I personally believe that my exposure to the rationalist community has made me significantly more intelligent and capable along a number of axes. It has also caused me to move from working in chemistry to working in AI alignment. Overall, this is probably a 10-100x multiplier on my impact on the future, it’s just that most people don’t have any impact at all.
This is a really very impressive feat for a web forum and Harry Potter fanfiction to achieve, (N=1 but I doubt I’m atypical) but like, 1-2 OOMs isn’t much in the grand scheme of things. If everyone was as strongly benefited as I was, then yeah, the world would change in aggregate, but for a few hundred people (upper bound guess) I think you shouldn’t expect anything massive.
I also suspect that my specific personality factors are important here. I have very high g which meant there was a lot of horsepower in my brain, which engagement with rationalist literature was able to focus. A lot of the benefits for me have been un-hobbling, though not all. I lack the ability or desire to work 60 hour weeks (or even 40 hour weeks, to be honest, I think about 30 hours reliable productivity + 5 hours of sporadic insight might be a better description) and lack a certain insane agency which is somewhat common among rats (the kind that Mikhail Samin has, for example) though I’m still more agentic than most people I know. I think both of these things are slowly improving, perhaps given five or ten years I’d be able to be a real founder, but then again perhaps not!

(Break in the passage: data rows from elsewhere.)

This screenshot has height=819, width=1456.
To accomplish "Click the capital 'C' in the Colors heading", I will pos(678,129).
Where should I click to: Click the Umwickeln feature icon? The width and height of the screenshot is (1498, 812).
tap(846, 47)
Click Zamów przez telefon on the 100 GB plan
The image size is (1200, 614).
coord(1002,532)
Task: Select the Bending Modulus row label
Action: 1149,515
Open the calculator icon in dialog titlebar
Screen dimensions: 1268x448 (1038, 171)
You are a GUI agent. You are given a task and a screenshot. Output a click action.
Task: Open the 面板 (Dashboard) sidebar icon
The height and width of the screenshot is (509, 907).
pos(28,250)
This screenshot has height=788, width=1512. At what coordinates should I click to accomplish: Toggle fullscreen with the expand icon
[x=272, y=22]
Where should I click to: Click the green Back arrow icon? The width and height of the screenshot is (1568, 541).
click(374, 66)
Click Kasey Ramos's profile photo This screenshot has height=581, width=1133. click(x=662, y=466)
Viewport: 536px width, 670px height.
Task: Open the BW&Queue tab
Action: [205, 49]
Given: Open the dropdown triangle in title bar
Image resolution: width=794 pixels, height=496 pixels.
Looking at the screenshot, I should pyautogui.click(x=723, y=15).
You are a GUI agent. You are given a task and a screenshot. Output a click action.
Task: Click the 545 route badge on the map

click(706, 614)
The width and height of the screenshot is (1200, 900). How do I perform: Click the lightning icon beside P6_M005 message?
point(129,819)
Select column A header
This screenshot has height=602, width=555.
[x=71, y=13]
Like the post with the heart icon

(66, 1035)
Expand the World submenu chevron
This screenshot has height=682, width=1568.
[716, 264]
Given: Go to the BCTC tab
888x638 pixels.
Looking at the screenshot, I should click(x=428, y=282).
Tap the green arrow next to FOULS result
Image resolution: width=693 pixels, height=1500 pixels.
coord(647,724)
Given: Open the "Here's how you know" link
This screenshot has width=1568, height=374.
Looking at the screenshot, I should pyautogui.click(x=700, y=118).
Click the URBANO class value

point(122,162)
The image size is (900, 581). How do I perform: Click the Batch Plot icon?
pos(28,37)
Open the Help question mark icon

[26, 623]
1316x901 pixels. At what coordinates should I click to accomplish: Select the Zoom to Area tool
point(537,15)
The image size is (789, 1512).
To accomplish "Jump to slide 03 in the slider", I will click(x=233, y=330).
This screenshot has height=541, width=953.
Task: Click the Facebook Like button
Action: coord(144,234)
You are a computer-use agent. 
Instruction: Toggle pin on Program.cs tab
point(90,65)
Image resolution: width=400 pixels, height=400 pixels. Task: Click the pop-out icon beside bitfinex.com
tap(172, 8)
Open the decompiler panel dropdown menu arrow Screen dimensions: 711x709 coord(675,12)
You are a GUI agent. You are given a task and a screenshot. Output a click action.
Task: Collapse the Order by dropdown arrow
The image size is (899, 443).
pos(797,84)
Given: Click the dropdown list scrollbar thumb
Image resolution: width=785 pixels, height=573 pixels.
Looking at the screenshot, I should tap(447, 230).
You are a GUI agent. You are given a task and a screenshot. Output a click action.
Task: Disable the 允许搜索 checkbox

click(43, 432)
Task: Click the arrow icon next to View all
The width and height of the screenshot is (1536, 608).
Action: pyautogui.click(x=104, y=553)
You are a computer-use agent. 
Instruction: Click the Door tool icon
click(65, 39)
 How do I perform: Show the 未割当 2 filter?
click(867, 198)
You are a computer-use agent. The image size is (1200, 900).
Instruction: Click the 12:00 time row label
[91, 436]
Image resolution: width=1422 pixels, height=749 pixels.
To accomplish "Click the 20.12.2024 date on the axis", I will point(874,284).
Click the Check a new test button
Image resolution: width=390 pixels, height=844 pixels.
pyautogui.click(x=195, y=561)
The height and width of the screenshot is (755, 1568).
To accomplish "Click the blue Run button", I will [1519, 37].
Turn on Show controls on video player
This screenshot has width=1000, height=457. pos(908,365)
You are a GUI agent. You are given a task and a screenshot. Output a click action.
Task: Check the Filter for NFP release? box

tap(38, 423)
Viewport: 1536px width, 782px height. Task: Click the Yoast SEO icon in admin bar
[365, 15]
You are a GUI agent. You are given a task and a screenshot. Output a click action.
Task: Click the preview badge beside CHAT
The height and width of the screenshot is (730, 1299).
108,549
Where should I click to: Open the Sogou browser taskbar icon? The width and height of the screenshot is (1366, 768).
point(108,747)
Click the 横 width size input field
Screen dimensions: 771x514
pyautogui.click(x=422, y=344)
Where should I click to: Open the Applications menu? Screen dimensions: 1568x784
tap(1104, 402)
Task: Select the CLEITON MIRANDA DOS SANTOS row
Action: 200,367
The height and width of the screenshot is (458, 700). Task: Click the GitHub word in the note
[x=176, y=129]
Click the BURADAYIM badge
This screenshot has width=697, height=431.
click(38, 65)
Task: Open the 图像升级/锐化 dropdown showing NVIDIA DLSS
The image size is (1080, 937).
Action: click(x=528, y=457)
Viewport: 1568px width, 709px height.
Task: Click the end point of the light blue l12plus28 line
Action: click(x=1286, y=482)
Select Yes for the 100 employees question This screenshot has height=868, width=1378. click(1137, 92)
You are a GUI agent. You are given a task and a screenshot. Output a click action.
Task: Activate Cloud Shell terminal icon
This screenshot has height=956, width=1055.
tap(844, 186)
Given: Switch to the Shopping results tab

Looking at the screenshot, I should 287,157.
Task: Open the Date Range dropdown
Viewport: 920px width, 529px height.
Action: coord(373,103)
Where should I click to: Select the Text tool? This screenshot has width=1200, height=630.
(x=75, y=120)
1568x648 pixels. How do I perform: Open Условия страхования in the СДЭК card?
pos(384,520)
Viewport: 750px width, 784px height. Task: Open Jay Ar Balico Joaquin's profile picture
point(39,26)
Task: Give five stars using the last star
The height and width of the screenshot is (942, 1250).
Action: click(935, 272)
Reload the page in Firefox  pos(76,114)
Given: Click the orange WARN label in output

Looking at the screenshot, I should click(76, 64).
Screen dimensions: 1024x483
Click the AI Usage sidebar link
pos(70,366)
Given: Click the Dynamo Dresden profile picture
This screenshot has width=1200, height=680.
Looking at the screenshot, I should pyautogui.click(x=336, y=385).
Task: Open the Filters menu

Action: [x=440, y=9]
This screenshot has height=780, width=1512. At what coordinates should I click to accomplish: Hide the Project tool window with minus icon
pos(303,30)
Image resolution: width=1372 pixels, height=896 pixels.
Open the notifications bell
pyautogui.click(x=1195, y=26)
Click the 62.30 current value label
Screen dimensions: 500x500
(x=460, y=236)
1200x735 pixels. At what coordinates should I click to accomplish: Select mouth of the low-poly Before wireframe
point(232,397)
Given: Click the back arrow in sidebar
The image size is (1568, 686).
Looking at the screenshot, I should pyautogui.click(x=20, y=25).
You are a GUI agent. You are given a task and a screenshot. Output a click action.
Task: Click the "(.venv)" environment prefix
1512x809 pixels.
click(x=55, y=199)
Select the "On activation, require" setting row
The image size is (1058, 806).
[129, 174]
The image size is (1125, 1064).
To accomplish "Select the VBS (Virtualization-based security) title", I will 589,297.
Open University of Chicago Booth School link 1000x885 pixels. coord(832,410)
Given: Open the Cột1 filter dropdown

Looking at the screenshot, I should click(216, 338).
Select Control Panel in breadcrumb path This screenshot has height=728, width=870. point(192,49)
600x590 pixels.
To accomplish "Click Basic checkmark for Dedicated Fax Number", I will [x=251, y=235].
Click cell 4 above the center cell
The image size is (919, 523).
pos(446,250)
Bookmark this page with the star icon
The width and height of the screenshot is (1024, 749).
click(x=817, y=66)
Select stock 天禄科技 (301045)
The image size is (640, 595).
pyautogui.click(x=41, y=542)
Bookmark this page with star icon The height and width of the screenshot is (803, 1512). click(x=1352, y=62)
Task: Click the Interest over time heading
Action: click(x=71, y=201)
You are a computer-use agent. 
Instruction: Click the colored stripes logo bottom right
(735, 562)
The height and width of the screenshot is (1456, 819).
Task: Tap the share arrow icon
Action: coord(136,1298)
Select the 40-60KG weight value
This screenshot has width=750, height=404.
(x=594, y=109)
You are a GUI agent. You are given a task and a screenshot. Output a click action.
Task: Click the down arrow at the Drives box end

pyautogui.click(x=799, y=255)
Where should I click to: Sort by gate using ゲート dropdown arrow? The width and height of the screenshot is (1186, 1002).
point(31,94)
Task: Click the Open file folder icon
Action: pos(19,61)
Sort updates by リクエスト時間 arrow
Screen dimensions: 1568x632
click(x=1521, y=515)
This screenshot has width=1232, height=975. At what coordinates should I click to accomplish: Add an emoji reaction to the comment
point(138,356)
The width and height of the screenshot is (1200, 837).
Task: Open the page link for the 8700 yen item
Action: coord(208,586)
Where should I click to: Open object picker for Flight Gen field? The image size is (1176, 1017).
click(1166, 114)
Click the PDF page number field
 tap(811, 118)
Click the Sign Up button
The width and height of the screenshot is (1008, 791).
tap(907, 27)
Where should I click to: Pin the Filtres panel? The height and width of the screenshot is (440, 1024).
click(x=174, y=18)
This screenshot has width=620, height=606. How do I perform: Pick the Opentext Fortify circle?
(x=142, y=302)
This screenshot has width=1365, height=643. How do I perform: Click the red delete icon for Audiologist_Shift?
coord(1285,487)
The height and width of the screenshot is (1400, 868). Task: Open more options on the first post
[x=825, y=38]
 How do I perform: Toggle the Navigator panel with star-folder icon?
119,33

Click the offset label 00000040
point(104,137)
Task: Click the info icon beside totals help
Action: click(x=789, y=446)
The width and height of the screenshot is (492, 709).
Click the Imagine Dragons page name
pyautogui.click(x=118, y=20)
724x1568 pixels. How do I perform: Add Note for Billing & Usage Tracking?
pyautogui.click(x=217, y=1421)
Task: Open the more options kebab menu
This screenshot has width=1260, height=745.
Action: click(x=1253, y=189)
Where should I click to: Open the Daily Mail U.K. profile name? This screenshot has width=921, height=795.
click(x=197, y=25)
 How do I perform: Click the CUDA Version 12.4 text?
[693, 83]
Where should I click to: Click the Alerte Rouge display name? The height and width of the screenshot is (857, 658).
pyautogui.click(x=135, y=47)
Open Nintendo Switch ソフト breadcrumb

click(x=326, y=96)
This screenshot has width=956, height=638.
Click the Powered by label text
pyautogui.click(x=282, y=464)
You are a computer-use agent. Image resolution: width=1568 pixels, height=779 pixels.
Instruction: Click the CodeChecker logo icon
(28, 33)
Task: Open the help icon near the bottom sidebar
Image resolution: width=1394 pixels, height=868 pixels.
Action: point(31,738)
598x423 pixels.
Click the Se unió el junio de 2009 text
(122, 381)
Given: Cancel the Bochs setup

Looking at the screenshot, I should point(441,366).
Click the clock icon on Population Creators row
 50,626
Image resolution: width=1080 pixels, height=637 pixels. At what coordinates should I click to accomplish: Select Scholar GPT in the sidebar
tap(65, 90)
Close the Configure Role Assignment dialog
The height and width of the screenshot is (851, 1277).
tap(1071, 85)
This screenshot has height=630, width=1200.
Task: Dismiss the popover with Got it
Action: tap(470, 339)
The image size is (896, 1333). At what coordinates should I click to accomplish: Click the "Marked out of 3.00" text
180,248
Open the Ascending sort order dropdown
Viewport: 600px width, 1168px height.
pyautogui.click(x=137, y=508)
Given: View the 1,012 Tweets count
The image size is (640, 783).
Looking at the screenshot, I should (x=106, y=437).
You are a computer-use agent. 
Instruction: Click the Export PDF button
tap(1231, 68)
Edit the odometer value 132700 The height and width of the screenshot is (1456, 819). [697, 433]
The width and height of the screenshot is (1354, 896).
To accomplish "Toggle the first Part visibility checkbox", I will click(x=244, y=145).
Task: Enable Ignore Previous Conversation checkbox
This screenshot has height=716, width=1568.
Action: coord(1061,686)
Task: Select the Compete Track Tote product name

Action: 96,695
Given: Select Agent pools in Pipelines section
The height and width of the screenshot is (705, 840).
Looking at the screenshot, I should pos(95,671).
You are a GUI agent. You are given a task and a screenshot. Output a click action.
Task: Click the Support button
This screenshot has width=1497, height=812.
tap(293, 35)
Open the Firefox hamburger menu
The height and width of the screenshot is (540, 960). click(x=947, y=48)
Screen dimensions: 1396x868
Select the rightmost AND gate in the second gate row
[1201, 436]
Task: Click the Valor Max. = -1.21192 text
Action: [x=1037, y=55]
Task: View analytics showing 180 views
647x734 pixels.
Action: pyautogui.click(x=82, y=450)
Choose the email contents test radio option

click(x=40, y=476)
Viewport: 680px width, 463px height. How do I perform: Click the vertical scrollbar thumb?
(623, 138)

Maybe a good model is there are three or four important axes which define achievement. For any person, they have a raw skill factor (heavy tailed) and a hobbledness factor (between zero and one) and you multiply all the parameters together to get someone’s overall score. Rationality is good at unhobbling but not so good at bumping up the heavy-tailed factors by an OOM.
When you say your exposure to the rationalist community has made you significantly more intelligent, not just more capable (I assume you were alluding to these separately in the way that you’d allude to a base model’s capability level separately from its agent harness), how do you mean?
Mostly it has been along the “unhobbling” axes. I have (I think) better instincts for probability and estimation, which only requires a little feedback, it’s mostly about getting in touch with one’s inner sim.
I can more easily spot flaws in arguments, particularly of the flavor “this evidence is far too strong, you have done something very wrong” e.g. “small Mistral models can find the same vulnerabilities in code that Mythos did”, which was obviously not true, even if Mythos was overhyped.
Most of this feels like my brain is “de-noised” in a way, e.g. better at searching through an argument for flaws. It’s like my thoughts are less grasping, less likely to stick to the first thing I notice or am presented with, so I’m better at thinking.
E.g. in the Mythos example, a worse version of me might have grabbed onto the claim that Mythos is overhyped, and started arguing about Anthropic’s overall integrity, etc. instead of noticing the authors having made a claim that on lots of their benchmarks, small open models were better than GPT-5 and Claude 4.5, and really no models were better than any other, which is obvious nonsense and discredits their entire blogpost.
Interesting, thanks, that jives with my own experience as well. I’m mainly concerned about the thing Buck pointed out, that my “brain de-noising” has progressed more for evaluating external arguments than the ones I come up with.